# Your goal
The data below should be copied over with complete accuracy.

[Saved data entries]

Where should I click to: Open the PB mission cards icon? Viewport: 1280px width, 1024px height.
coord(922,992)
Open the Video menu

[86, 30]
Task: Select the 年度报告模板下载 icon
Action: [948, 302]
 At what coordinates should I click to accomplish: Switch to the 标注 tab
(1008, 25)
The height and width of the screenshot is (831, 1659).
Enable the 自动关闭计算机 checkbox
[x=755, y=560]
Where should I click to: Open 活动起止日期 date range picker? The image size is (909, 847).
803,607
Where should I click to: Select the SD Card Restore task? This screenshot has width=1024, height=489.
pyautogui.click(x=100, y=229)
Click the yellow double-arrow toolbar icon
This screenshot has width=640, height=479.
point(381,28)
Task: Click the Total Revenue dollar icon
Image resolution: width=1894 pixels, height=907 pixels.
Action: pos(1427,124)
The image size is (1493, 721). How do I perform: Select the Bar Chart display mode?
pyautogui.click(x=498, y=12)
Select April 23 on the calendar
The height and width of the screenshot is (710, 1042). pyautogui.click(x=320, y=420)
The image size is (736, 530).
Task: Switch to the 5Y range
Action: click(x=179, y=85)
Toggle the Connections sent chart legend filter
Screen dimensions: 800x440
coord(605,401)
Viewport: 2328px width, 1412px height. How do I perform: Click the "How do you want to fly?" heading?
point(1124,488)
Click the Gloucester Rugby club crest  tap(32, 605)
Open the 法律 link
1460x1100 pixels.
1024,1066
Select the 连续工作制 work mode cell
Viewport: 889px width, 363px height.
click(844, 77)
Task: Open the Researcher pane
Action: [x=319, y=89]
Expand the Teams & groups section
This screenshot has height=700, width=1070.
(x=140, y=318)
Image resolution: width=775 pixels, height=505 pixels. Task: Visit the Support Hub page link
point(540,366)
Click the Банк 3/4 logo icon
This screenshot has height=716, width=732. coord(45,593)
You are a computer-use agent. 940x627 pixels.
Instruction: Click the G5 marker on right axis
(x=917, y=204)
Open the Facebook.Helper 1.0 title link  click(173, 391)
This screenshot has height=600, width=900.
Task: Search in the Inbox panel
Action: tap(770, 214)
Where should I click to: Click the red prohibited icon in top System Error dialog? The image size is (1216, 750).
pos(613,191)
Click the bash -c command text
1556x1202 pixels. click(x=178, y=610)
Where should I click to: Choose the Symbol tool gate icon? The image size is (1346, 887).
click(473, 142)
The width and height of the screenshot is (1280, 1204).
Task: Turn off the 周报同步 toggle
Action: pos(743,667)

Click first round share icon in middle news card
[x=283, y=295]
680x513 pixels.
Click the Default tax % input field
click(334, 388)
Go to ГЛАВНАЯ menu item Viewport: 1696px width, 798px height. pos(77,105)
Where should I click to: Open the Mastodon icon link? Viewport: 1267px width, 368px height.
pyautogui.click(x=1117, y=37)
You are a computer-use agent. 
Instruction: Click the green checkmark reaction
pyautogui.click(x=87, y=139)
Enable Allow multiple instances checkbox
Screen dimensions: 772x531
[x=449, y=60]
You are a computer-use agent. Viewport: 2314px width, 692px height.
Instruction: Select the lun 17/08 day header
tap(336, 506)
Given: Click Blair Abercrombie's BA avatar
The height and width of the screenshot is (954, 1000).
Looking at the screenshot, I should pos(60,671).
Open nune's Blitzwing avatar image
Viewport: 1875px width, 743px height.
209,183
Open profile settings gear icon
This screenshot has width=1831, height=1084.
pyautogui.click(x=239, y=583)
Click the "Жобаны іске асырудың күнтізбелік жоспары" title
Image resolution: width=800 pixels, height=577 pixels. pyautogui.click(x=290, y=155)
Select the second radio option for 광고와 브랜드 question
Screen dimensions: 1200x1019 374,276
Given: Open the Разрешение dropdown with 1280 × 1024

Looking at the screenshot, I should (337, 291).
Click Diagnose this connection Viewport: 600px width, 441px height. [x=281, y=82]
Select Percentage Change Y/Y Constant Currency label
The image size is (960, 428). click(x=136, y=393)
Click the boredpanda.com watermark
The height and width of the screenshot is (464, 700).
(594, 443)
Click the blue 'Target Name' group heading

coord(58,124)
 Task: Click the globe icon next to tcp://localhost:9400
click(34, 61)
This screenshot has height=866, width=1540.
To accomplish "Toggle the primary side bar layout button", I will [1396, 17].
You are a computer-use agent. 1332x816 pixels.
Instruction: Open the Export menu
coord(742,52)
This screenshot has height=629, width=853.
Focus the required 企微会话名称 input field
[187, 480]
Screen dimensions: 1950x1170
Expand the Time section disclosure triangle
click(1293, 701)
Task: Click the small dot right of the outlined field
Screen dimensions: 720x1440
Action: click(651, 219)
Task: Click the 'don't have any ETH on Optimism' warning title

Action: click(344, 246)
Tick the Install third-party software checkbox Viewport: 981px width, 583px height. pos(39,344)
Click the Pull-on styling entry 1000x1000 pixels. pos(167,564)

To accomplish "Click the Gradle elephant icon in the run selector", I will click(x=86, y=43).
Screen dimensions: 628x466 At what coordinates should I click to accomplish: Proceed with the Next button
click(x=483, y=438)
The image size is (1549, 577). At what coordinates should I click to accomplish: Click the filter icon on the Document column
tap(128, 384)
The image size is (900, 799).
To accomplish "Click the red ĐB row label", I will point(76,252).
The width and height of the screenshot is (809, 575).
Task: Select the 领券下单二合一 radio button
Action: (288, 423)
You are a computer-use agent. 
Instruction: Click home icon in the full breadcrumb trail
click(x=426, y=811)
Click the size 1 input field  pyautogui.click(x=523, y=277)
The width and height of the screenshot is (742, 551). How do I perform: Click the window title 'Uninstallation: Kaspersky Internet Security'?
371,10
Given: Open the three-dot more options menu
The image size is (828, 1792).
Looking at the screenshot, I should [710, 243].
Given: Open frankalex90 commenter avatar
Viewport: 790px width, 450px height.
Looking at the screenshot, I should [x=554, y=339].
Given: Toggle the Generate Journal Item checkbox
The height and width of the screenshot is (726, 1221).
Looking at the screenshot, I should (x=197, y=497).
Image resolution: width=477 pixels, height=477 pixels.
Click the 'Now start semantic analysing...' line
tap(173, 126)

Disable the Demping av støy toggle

# Response to this task
Where should I click to: Open the PB mission cards icon? Viewport: 1280px width, 1024px height.
coord(922,992)
Open the Video menu

[86, 30]
Task: Select the 年度报告模板下载 icon
Action: [948, 302]
 At what coordinates should I click to accomplish: Switch to the 标注 tab
(1008, 25)
The height and width of the screenshot is (831, 1659).
Enable the 自动关闭计算机 checkbox
[x=755, y=560]
Where should I click to: Open 活动起止日期 date range picker? The image size is (909, 847).
803,607
Where should I click to: Select the SD Card Restore task? This screenshot has width=1024, height=489.
pyautogui.click(x=100, y=229)
Click the yellow double-arrow toolbar icon
This screenshot has width=640, height=479.
point(381,28)
Task: Click the Total Revenue dollar icon
Image resolution: width=1894 pixels, height=907 pixels.
Action: pos(1427,124)
The image size is (1493, 721). How do I perform: Select the Bar Chart display mode?
pyautogui.click(x=498, y=12)
Select April 23 on the calendar
The height and width of the screenshot is (710, 1042). pyautogui.click(x=320, y=420)
The image size is (736, 530).
Task: Switch to the 5Y range
Action: click(x=179, y=85)
Toggle the Connections sent chart legend filter
Screen dimensions: 800x440
coord(605,401)
Viewport: 2328px width, 1412px height. How do I perform: Click the "How do you want to fly?" heading?
point(1124,488)
Click the Gloucester Rugby club crest  tap(32, 605)
Open the 法律 link
1460x1100 pixels.
1024,1066
Select the 连续工作制 work mode cell
Viewport: 889px width, 363px height.
click(844, 77)
Task: Open the Researcher pane
Action: [x=319, y=89]
Expand the Teams & groups section
This screenshot has height=700, width=1070.
(x=140, y=318)
Image resolution: width=775 pixels, height=505 pixels. Task: Visit the Support Hub page link
point(540,366)
Click the Банк 3/4 logo icon
This screenshot has height=716, width=732. coord(45,593)
You are a computer-use agent. 940x627 pixels.
Instruction: Click the G5 marker on right axis
(x=917, y=204)
Open the Facebook.Helper 1.0 title link  click(173, 391)
This screenshot has height=600, width=900.
Task: Search in the Inbox panel
Action: tap(770, 214)
Where should I click to: Click the red prohibited icon in top System Error dialog? The image size is (1216, 750).
pos(613,191)
Click the bash -c command text
1556x1202 pixels. click(x=178, y=610)
Where should I click to: Choose the Symbol tool gate icon? The image size is (1346, 887).
click(473, 142)
The width and height of the screenshot is (1280, 1204).
Task: Turn off the 周报同步 toggle
Action: pos(743,667)

Click first round share icon in middle news card
[x=283, y=295]
680x513 pixels.
Click the Default tax % input field
click(334, 388)
Go to ГЛАВНАЯ menu item Viewport: 1696px width, 798px height. pos(77,105)
Where should I click to: Open the Mastodon icon link? Viewport: 1267px width, 368px height.
pyautogui.click(x=1117, y=37)
You are a computer-use agent. 
Instruction: Click the green checkmark reaction
pyautogui.click(x=87, y=139)
Enable Allow multiple instances checkbox
Screen dimensions: 772x531
[x=449, y=60]
You are a computer-use agent. Viewport: 2314px width, 692px height.
Instruction: Select the lun 17/08 day header
tap(336, 506)
Given: Click Blair Abercrombie's BA avatar
The height and width of the screenshot is (954, 1000).
Looking at the screenshot, I should pos(60,671).
Open nune's Blitzwing avatar image
Viewport: 1875px width, 743px height.
209,183
Open profile settings gear icon
This screenshot has width=1831, height=1084.
pyautogui.click(x=239, y=583)
Click the "Жобаны іске асырудың күнтізбелік жоспары" title
Image resolution: width=800 pixels, height=577 pixels. pyautogui.click(x=290, y=155)
Select the second radio option for 광고와 브랜드 question
Screen dimensions: 1200x1019 374,276
Given: Open the Разрешение dropdown with 1280 × 1024

Looking at the screenshot, I should (337, 291).
Click Diagnose this connection Viewport: 600px width, 441px height. [x=281, y=82]
Select Percentage Change Y/Y Constant Currency label
The image size is (960, 428). click(x=136, y=393)
Click the boredpanda.com watermark
The height and width of the screenshot is (464, 700).
(594, 443)
Click the blue 'Target Name' group heading

coord(58,124)
 Task: Click the globe icon next to tcp://localhost:9400
click(34, 61)
This screenshot has height=866, width=1540.
To accomplish "Toggle the primary side bar layout button", I will [1396, 17].
You are a computer-use agent. 1332x816 pixels.
Instruction: Open the Export menu
coord(742,52)
This screenshot has height=629, width=853.
Focus the required 企微会话名称 input field
[187, 480]
Screen dimensions: 1950x1170
Expand the Time section disclosure triangle
click(1293, 701)
Task: Click the small dot right of the outlined field
Screen dimensions: 720x1440
Action: click(651, 219)
Task: Click the 'don't have any ETH on Optimism' warning title

Action: click(344, 246)
Tick the Install third-party software checkbox Viewport: 981px width, 583px height. pos(39,344)
Click the Pull-on styling entry 1000x1000 pixels. pos(167,564)

To accomplish "Click the Gradle elephant icon in the run selector", I will click(x=86, y=43).
Screen dimensions: 628x466 At what coordinates should I click to accomplish: Proceed with the Next button
click(x=483, y=438)
The image size is (1549, 577). At what coordinates should I click to accomplish: Click the filter icon on the Document column
tap(128, 384)
The image size is (900, 799).
To accomplish "Click the red ĐB row label", I will point(76,252).
The width and height of the screenshot is (809, 575).
Task: Select the 领券下单二合一 radio button
Action: (288, 423)
You are a computer-use agent. 
Instruction: Click home icon in the full breadcrumb trail
click(x=426, y=811)
Click the size 1 input field  pyautogui.click(x=523, y=277)
The width and height of the screenshot is (742, 551). How do I perform: Click the window title 'Uninstallation: Kaspersky Internet Security'?
371,10
Given: Open the three-dot more options menu
The image size is (828, 1792).
Looking at the screenshot, I should [710, 243].
Given: Open frankalex90 commenter avatar
Viewport: 790px width, 450px height.
Looking at the screenshot, I should [x=554, y=339].
Given: Toggle the Generate Journal Item checkbox
The height and width of the screenshot is (726, 1221).
Looking at the screenshot, I should (x=197, y=497).
Image resolution: width=477 pixels, height=477 pixels.
Click the 'Now start semantic analysing...' line
tap(173, 126)

Disable the Demping av støy toggle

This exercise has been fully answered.